** SOURCE DATA follows **

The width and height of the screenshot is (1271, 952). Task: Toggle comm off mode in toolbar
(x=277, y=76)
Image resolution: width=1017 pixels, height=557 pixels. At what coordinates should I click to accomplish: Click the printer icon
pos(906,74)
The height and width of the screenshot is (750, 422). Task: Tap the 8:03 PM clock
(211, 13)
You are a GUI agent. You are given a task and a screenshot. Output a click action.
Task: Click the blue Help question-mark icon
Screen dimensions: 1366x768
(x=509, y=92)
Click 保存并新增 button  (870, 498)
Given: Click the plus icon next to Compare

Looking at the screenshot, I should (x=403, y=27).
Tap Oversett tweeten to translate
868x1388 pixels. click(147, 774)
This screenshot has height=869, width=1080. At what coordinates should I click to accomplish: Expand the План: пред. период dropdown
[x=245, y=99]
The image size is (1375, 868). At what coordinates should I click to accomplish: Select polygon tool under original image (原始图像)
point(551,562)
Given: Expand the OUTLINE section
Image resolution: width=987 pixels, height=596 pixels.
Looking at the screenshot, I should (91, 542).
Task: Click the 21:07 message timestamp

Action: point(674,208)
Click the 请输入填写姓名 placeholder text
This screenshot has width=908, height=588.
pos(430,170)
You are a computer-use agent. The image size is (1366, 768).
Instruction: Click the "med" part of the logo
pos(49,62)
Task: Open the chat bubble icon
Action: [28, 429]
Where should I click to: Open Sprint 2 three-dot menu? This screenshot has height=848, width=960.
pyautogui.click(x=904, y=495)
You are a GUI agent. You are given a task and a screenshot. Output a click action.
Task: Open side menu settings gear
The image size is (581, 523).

** End of SOURCE DATA **

§ **EXERCISE DETAILS**:
Write out the records exactly, starting at the first line and stopping after the line that contains "Click 保存并新增 button".

§ **RESULT**:
The width and height of the screenshot is (1271, 952). Task: Toggle comm off mode in toolbar
(x=277, y=76)
Image resolution: width=1017 pixels, height=557 pixels. At what coordinates should I click to accomplish: Click the printer icon
pos(906,74)
The height and width of the screenshot is (750, 422). Task: Tap the 8:03 PM clock
(211, 13)
You are a GUI agent. You are given a task and a screenshot. Output a click action.
Task: Click the blue Help question-mark icon
Screen dimensions: 1366x768
(x=509, y=92)
Click 保存并新增 button  (870, 498)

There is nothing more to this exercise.